==== Information provided ====

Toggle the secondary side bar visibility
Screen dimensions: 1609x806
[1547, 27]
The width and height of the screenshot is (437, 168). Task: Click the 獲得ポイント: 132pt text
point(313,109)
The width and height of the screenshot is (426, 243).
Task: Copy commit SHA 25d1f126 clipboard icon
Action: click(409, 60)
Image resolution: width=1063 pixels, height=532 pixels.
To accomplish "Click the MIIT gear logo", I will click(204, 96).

====
==== Information provided ====

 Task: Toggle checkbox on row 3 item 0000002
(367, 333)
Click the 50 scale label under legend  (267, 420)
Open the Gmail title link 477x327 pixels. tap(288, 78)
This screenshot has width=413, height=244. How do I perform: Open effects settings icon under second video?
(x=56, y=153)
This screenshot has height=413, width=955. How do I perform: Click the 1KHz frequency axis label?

====

Transcribe the records above from the line holding "Click the 50" down to the line holding "This screenshot has height=413, width=955.", inclusive, without adding anything.

Click the 50 scale label under legend  (267, 420)
Open the Gmail title link 477x327 pixels. tap(288, 78)
This screenshot has width=413, height=244. How do I perform: Open effects settings icon under second video?
(x=56, y=153)
This screenshot has height=413, width=955. How do I perform: Click the 1KHz frequency axis label?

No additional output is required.